Commandant à Versoix

etc . etc.

à Versoix

[vers le 25 avril 1770] 1

Tout ira bien, monsieur, malgré la dureté du temps . Le ministre prend Versoix à cœur comme vous-même, et le roi est très favorablement disposé . L'affaire des artistes logés dans les maisons de l'ancien dénombrement 2 n'a été qu'un effet de la pitié de M. le duc de Choiseul qui a cédé aux prières de M. Necker . Vous verrez le succès de vos travaux . C'est un bonheur que ma vieillesse et mes maladies ne me permettent pas d'espérer .

Que madame de Caire daigne agréer avec vous le respect du vieux malade de Ferney . »

1 Manuscrit olographe ; éd. Wade qui croit la lettre de 1768 . La référence aux « artistes » fixe un terminus a quo février 1770 ; voir encore la note 2.

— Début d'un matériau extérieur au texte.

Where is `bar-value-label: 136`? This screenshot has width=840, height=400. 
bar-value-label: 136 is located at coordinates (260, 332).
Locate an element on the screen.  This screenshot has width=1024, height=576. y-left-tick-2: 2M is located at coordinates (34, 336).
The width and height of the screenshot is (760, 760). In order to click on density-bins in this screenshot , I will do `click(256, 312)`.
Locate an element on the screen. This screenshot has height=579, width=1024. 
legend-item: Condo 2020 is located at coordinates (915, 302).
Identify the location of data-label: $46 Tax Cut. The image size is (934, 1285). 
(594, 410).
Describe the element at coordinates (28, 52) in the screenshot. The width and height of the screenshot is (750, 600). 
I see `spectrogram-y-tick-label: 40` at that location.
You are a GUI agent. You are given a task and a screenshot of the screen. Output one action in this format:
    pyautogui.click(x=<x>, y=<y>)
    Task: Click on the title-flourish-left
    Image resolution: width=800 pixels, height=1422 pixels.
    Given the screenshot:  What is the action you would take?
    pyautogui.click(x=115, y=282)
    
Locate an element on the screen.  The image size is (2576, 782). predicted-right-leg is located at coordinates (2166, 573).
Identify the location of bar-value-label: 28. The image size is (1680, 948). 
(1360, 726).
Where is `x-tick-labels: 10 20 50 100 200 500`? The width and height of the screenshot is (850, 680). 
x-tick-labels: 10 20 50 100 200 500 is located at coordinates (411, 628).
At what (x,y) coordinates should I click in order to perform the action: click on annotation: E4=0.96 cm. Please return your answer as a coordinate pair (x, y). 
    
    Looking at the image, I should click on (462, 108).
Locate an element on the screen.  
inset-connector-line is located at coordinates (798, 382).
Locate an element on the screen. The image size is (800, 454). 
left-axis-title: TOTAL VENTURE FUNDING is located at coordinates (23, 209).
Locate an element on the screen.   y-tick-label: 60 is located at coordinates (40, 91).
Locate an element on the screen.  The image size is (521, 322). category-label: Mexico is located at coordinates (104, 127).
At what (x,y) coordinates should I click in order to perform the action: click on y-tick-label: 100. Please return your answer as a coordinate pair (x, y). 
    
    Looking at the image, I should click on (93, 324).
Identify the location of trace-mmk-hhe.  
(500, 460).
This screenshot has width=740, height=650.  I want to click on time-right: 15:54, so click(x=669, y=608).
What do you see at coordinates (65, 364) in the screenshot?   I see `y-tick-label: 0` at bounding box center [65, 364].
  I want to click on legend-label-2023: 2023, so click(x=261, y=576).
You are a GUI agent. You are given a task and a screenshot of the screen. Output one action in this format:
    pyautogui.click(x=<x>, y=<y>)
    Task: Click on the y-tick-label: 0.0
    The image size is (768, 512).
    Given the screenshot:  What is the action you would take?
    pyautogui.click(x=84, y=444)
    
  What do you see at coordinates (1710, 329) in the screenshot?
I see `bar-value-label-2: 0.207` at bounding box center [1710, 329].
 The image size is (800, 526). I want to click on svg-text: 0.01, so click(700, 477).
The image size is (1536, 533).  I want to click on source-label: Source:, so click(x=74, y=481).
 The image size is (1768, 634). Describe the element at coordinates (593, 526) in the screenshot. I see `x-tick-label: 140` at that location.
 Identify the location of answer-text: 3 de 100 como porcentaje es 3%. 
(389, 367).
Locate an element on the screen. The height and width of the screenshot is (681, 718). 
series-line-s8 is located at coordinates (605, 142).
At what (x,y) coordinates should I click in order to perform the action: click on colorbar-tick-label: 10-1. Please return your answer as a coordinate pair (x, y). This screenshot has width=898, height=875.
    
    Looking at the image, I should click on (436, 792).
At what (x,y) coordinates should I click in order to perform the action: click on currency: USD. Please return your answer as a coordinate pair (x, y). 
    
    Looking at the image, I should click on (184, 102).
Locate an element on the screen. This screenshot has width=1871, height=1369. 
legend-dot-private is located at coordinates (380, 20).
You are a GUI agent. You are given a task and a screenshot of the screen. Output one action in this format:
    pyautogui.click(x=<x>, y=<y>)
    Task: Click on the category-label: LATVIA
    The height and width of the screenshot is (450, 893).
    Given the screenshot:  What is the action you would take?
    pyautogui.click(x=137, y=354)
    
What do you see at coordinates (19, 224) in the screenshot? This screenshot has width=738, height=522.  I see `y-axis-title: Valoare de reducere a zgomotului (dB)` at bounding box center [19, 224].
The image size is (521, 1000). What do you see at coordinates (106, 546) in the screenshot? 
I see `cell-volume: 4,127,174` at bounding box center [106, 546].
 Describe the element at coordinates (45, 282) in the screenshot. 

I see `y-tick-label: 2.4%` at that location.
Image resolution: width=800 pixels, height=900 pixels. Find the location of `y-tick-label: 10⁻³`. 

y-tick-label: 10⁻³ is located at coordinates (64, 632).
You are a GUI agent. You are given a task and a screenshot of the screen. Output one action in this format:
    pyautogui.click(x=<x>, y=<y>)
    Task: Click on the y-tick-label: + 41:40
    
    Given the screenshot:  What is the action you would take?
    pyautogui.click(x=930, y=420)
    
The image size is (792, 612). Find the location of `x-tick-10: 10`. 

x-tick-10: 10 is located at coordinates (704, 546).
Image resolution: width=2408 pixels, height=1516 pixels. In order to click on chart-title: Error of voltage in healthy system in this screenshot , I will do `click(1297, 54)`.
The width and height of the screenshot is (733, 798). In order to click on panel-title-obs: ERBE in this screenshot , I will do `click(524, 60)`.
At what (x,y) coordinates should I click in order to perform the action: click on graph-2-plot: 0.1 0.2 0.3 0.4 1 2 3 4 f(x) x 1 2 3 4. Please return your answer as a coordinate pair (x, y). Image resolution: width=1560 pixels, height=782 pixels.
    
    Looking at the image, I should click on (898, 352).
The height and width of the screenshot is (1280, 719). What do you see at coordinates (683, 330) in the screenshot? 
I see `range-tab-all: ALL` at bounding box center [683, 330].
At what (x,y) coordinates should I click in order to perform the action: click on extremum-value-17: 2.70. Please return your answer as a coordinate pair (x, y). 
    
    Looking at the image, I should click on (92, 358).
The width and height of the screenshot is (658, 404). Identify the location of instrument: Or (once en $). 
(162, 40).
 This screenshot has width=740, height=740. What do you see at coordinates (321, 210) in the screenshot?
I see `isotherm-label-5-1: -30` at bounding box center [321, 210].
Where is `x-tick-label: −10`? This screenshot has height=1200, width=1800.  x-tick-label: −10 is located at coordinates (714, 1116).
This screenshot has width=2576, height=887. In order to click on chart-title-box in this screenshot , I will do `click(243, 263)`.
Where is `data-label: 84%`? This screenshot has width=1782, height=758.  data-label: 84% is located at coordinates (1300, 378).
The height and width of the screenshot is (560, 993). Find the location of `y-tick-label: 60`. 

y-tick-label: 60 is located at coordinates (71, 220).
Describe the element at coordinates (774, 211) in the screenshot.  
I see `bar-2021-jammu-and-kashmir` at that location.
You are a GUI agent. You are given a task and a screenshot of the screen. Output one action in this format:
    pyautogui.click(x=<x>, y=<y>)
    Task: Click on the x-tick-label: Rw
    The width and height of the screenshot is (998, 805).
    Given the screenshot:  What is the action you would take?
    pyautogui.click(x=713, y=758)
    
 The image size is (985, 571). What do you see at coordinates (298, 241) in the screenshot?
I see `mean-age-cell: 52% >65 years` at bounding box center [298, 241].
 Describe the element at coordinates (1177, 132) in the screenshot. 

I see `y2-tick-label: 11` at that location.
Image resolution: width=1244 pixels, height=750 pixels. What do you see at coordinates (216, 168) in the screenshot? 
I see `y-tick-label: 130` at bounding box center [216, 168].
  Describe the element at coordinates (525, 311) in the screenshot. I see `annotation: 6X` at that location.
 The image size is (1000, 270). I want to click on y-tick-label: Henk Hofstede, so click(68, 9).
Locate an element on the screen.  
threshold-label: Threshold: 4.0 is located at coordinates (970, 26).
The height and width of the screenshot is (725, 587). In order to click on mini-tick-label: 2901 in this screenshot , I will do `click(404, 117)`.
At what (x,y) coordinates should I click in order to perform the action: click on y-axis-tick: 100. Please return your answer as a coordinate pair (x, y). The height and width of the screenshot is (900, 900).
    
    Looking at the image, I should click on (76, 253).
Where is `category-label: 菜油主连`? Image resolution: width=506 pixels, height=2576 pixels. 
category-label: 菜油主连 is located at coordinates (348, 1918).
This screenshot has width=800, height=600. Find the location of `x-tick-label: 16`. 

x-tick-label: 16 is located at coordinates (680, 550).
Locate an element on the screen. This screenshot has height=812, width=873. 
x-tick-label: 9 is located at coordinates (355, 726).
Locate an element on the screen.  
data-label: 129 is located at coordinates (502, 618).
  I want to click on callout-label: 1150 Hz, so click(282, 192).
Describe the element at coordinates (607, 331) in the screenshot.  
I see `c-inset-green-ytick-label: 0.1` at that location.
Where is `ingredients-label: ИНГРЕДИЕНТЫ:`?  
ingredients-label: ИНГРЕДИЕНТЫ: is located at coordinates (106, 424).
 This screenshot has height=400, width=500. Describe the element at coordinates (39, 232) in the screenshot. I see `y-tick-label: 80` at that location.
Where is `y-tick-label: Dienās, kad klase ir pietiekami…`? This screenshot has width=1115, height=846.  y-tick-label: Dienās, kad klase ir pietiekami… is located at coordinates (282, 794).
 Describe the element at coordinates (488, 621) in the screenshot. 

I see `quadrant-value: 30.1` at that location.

2 Voir lettre du 21 février 1770 : http://voltaireathome.hautetfort.com/archive/2025/08/05/vous-avez-fait-une-bien-belle-action-6558023.html

De fortes objections avaient été faites aux réquisitions, et, le 19 ou le 20 avril De Caire reçut de Paris ordre de libérer les maisons ( Genève, ACP LXXXIX, 271, 288, 292, 293, et Genève lettres du vol . CCLXXI, entre les pages 272 et 273, ainsi qu'entre les pages 298 et 299 ).